O2: Skype und Voice-over-IP ab sofort erlaubt *Update*
17. August 2009 • Kategorie: O2Ab sofort ist die Nutzung von Voice-over-IP, also Telefonate über das Internet mittels Anbietern wie Skype, im Handynetz von O2 offiziell erlaubt. Bereits vor vier Wochen kündigte der Netzbetreiber diesen Schritt an, nun ist er Wirklichkeit.
Beim Voice-over-IP fallen keine Minutenpreise an, nur die Datennutzung und ggf. der externe Dienst müssen bezahlt werden. Auf diese Weise lassen sich mitunter erheblich die Kosten drücken. Neben Skype betrifft dies auch alle anderen Anbieter, welche auf das ISP-Protokoll setzen.
Technisch unterdrückt wurde diese Variante des Telefonierens bei O2 auch vorher nicht, allerdings wurde die Nutzung solcher Dienste in den Allgemeinen Geschäftsbedingungen ausdrücklich untersagt. Während sich die anderen deutschen Netzbetreiber bei diesem Thema noch schwer tun, ist O2 damit der einzige, der Voice-over-IP explizit erlaubt.

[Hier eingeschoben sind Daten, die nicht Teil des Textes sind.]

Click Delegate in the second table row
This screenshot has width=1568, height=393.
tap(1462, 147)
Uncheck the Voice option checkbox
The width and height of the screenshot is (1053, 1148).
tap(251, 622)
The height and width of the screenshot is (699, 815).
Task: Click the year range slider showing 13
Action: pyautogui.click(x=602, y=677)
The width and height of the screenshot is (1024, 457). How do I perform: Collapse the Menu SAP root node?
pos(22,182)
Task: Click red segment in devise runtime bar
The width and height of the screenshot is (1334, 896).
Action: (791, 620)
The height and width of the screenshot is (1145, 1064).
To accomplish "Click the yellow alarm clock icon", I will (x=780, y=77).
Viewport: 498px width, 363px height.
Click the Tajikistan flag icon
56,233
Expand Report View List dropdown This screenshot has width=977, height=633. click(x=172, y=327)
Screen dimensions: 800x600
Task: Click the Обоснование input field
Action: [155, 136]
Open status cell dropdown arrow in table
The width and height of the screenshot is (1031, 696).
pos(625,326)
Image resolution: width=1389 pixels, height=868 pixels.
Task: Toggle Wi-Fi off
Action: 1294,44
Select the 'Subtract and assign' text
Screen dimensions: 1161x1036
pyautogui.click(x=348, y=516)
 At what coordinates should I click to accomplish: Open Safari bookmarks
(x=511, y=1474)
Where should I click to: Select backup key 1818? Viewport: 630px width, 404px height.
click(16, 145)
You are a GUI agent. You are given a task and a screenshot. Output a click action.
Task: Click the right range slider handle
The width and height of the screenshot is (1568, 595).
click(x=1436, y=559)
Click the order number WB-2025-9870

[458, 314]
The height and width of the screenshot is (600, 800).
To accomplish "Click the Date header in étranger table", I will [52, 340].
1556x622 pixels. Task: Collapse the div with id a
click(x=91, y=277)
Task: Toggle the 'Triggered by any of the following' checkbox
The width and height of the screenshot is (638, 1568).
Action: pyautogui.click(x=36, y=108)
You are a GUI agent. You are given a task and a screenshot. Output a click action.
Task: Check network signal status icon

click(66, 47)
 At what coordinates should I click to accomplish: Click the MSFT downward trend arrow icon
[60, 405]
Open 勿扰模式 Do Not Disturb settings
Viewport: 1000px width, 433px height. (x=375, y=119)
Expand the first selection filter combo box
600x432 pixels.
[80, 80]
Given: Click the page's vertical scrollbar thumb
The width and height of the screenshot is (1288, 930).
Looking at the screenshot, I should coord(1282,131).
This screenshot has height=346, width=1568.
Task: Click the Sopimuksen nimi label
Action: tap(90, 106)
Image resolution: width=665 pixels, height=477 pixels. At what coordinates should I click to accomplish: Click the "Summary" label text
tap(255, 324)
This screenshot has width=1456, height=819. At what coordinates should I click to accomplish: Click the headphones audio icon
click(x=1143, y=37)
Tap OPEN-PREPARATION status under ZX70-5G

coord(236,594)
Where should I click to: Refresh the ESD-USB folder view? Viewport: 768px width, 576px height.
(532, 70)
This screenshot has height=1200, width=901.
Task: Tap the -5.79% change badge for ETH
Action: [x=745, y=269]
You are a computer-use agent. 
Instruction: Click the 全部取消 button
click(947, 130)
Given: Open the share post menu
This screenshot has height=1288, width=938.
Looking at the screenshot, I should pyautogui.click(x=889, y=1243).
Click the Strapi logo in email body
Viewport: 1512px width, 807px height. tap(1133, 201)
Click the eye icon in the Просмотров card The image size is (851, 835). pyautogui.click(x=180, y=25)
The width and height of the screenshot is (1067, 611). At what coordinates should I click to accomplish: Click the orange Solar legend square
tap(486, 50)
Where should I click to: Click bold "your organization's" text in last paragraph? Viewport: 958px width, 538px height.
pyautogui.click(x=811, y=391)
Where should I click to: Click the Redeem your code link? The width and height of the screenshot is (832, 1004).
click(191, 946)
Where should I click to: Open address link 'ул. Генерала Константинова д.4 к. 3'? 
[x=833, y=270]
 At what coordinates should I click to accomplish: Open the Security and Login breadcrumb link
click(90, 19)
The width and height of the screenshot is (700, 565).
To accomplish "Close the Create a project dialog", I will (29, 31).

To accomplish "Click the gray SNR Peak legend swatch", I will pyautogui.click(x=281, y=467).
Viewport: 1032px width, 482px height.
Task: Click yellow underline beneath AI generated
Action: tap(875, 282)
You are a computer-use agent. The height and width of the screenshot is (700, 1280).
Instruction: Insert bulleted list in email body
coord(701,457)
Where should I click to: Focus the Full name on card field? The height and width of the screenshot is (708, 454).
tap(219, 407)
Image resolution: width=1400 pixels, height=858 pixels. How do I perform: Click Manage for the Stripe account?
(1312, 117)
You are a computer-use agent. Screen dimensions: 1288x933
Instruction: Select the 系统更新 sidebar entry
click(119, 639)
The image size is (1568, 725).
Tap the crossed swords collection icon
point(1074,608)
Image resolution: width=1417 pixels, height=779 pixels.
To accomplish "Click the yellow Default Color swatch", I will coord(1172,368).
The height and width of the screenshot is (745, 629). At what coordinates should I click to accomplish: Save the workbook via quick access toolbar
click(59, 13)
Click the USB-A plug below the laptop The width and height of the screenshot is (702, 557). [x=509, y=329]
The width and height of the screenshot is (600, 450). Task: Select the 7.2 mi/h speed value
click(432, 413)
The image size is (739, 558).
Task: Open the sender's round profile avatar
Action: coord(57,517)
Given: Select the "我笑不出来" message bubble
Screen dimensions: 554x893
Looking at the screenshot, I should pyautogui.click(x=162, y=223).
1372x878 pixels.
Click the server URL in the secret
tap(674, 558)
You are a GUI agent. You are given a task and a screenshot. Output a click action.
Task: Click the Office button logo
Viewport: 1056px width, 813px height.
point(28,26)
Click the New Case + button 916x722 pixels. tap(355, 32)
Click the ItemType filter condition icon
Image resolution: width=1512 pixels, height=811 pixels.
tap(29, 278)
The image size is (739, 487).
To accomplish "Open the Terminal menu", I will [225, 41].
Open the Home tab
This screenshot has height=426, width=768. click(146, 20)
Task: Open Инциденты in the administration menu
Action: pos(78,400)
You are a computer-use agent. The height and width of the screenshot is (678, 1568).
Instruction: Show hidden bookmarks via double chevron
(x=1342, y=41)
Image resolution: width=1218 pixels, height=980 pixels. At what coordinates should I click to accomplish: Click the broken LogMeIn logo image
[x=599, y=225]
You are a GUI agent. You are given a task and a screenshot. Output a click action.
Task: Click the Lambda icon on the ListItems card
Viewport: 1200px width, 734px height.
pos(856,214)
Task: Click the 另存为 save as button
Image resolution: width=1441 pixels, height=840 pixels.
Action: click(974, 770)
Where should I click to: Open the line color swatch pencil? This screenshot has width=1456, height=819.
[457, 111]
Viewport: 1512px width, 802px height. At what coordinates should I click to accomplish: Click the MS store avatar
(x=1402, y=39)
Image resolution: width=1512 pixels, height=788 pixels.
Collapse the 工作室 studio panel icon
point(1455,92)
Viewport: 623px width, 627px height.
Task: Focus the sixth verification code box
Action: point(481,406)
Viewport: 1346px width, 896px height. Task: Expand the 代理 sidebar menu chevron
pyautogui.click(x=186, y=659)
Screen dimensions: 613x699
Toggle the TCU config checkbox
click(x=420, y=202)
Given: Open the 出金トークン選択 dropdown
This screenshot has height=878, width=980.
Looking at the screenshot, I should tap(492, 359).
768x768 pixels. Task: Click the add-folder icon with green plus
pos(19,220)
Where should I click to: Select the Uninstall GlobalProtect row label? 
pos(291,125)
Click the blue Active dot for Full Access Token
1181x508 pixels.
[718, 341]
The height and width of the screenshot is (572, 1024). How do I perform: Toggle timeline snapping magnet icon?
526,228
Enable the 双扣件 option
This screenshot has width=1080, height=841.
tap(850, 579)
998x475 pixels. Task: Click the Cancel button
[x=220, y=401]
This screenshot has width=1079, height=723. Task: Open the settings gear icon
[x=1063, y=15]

Skype und Voice-over-IP bei O2Wer über den O2 o Tarif, sei es als Prepaid- oder auch Vertrags-Kunde, zahlt für das mobile Internet 9 Cent pro Minute, dieser Preis gilt auch bei einer Nutzung von Internettelefonie. Im Vergleich zu den sonst fälligen 15 Cent pro Minute, ergibt sich hieraus bereits eine deutliche Ersparnis. Zusätzlich bietet O2 jedoch noch verschiedene Zusatzpacks, welche die Kosten, bei intensiver Nutzung noch weiter senken können.
So gibt es für 3,50 Euro pro Tag die Internet Dayflat. Hier werden nur an jenen Tagen 3,50 Euro berechnet, an denen man das mobile Internet auch nutzt. Steht an einem Tag ein langes Telefonat an, so kann sich eine solche Buchung durchaus lohnen. Man sollte aber nicht vergessen die Option danach wieder zu deaktivieren, da sonst an jedem Tag, an dem auch wenn auch nur kurz auf das Internet zugreift, 3,50 Euro berechnet werden.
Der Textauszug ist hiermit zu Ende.